Lexer and parser generators using CTFE

Sun Mar 4 06:34:32 PST 2012

(2012/03/01 1:19), Andrei Alexandrescu wrote:
> On 2/28/12 8:58 AM, Hisayuki Mima wrote:
>> Certainly, I don't write yet the documentation of my library, ctpg.
>> (But a few examples available here:
>> https://github.com/youkei/ctpg/tree/master/example)
>
> Nice! I have a few comments. I should say that they entail a fair amount
> of work.
>
> The current setup makes things very difficult for a common case -
> generating a parse tree. The user would need to insert a lot of custom
> code to create the appropriate nodes, but that's very easy for the
> parser because it already has the components. The parser should have a
> "build AST" option, in which case it should build all nodes without much
> effort from the user. That's what ANTLR does, and it has a special
> operator "^" to indicate where the root of the tree should be
> (http://www.antlr2.org/doc/trees.html).
>
> So here's what I think your examples should look like:
>
> The syntax could be changed a bit - it should be less like D and more
> like PEG. The "$" is implicit and shouldn't be needed. The ";" is a
> useful terminator for large productions spanning more than one line, so
> let's keep it. I don't understand the use of "!", for example the PEG
> for expression parsing at
> http://en.wikipedia.org/wiki/Parsing_expression_grammar is:
>
> Value ← [0-9]+ / '(' Expr ')'
> Product ← Value (('*' / '/') Value)*
> Sum ← Product (('+' / '-') Product)*
> Expr ← Sum
>
> but your grammar has:
>
> int primary = !"(" addExp !")" / intLit_p;
>
> whereas it seems to me it should be
>
> int primary = "(" addExp ")" / intLit_p;
>
> No?
>
> Here's how I think a parser that also builds an AST looks like:
>
> mixin generateParsers!(
> Options.createAST,
> q{
> root <- addExp;
> addExp <- mulExp (("+" / "-")^ addExp)?
> mulExp <- primary (("*" / "/")^ mulExp)?
> primary <- "(" addExp ")"% / intLit_p;
> }
> );
>
> I used the following notation: a node suffixed with "^" becomes the root
> of the produced AST, and a node suffixed with "%" will be dropped
> altogether (that's because ")" is not needed in the AST after the
> expression has been parsed).

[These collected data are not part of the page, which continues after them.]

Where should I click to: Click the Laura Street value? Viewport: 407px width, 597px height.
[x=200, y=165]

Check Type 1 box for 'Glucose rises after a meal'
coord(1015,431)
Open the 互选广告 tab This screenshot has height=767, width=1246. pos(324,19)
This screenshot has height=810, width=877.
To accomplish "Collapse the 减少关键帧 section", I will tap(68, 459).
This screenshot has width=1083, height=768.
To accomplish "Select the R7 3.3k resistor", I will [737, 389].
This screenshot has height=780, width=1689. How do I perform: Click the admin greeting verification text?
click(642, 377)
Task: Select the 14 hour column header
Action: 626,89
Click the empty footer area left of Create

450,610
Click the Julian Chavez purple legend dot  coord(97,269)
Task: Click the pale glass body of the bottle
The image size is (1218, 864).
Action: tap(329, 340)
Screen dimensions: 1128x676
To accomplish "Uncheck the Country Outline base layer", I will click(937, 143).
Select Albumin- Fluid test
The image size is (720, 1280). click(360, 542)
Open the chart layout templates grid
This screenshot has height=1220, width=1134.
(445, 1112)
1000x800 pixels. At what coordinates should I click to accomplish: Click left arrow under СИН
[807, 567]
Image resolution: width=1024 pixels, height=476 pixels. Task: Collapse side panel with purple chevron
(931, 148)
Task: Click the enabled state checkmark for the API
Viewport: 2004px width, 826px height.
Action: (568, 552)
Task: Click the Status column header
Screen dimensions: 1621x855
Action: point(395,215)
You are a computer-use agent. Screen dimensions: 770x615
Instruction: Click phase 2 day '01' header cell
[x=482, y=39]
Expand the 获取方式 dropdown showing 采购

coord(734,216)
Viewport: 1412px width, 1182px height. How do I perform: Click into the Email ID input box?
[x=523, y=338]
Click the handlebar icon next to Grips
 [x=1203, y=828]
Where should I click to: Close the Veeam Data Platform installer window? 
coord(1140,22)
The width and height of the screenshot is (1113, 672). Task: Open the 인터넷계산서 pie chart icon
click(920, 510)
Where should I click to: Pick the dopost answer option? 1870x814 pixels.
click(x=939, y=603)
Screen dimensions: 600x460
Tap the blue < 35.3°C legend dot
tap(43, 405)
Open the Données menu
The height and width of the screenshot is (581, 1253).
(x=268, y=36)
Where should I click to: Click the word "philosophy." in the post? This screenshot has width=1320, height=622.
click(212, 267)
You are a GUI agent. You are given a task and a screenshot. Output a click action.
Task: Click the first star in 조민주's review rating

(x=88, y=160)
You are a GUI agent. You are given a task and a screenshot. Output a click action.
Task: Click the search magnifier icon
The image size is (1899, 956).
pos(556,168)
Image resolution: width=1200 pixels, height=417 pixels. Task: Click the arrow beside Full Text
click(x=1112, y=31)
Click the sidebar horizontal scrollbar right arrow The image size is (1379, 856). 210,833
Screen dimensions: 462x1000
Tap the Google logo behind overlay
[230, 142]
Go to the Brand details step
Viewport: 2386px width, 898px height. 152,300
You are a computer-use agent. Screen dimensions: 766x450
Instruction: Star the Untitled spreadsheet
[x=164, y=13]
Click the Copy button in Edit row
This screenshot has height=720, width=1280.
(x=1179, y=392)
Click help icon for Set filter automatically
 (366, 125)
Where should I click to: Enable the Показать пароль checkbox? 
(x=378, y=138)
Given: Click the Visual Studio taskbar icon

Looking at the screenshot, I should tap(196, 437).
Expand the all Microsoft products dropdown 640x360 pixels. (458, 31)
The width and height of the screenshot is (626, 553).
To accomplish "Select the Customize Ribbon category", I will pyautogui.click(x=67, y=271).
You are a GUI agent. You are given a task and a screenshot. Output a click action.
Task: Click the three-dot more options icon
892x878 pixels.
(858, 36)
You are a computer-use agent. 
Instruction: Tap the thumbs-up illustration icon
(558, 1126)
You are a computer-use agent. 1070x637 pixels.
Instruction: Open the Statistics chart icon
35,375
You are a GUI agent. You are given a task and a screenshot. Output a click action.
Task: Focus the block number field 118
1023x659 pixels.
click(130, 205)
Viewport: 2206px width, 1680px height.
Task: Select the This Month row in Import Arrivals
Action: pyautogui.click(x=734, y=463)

With only three characters I informed the
> parser what the shape of the AST will be.
>
> At this point calling parse!root("1+2*3") would return an object of type
> ASTNode!"addExp", which in turn has two children, lhs and rhs. The lhs
> node has type ASTNode!"intLit_p" which has inside a value "1". The rhs
> node has type ASTNode!"mulExp", and that in turn has two children nodes
> lhs and rhs, both of type ASTNode!"intLit_p", each with its own value
> ("2" and "3", respectively). All these nodes are dynamically created by
> the parsing process and inherit a common type, e.g. ASTNode!"" or some
> type ASTRootNode.
>
>> So, I'd like to describe it here.
>>
>> To be honest, ctpg is inspired by one module of Scala's standard
>> library, Parser Combinators.
>> One of the differences between Parser Combinators and ctpg is that
>> Parser Combinators generates parsers in run-time, but ctpg generates
>> parsers in compile-time by the power of CTFE and mixin.
>>
>> A parser generated by ctpg is a recursive descent parser, so it does
>> lexical analysis and parsing at a time.
>
> Oh, I forgot this property of PEGs - integrated lexing and parsing. So
> no need for a separate lexer!
>
>> And the type of input which it
>> can accept is string, wstring, dstring and ForwardRange whose element
>> type is char, wchar or dchar.
>
> Great. I think we should actually define the notion of BufferedRange.
> I'll get to that topic later.
>
>> So, dividing lexical analysis and parsing into two processes is
>> difficult in ctpg.
>
> Yes, sorry I forgot about that!
>
>> Importantly, a parser generated by ctpg is statically typed as one of
>> the examples, "parsing simple arithmetic expression" shows.
>> Generally a parser generated by other tool and accepting tokens returns
>> the abstract syntax tree, but it return the evaluated value in the
>> example.
>> In other words, it does lexical analysis, parsing and (type) converting
>> at a time.
>> If you want simply abstract syntax tree, it may be a little pain to use
>> ctpg.
>>
>> That's all I'd like to say about ctpg here.
>
> Why would it be difficult to integrate AST creation with parsing? I'm
> not sure I understand this. My understanding is that you should be able
> to add a couple of simple operators ("^" and "%" as described above) to
> inform AST creation, and you're done!
>
>
> Thanks,
>
> Andrei
>

Certainly, "built AST" option is very interesting.
I don't know whether building AST is a common case or not because I'm 
unfamiliar with syntax analysis.
But I'd like to complete ctpg as D version of boost::spirit::qi first.
Currently, ctpg can be used probably like boost::spirit::qi. (Both do 
typed syntax analysis.)
There are some points where ctpg is superior to boost::spirit::qi. For 
example, The source code written by using ctpg is simple because it is 
like PEG.
In addition, I'm planning to improve error messages by making excellent 
use of #line and __LINE__.
I'd like to write the library which is functionally same 
boost::spirit::qi and written in D style.
Hence, I'd like to make implementing "built AST" option i.e. untyped 
syntax analysis a low priority.
What is your idea?

P.S. prefix operator "!" is same as postfix operator "%" which you said.
The types which parsers on both sides of "/" operator have should be 
compatible.
The type of "(" addExp ")" is Tuple!(string, int, string) and the type 
of intLit_p is int. They are not compatible.
The type of !"(" addExp !")" is int. So the types of !"(" addExp !")" 
and intLit_p are compatible.

Thanks,
Hisayuki Mima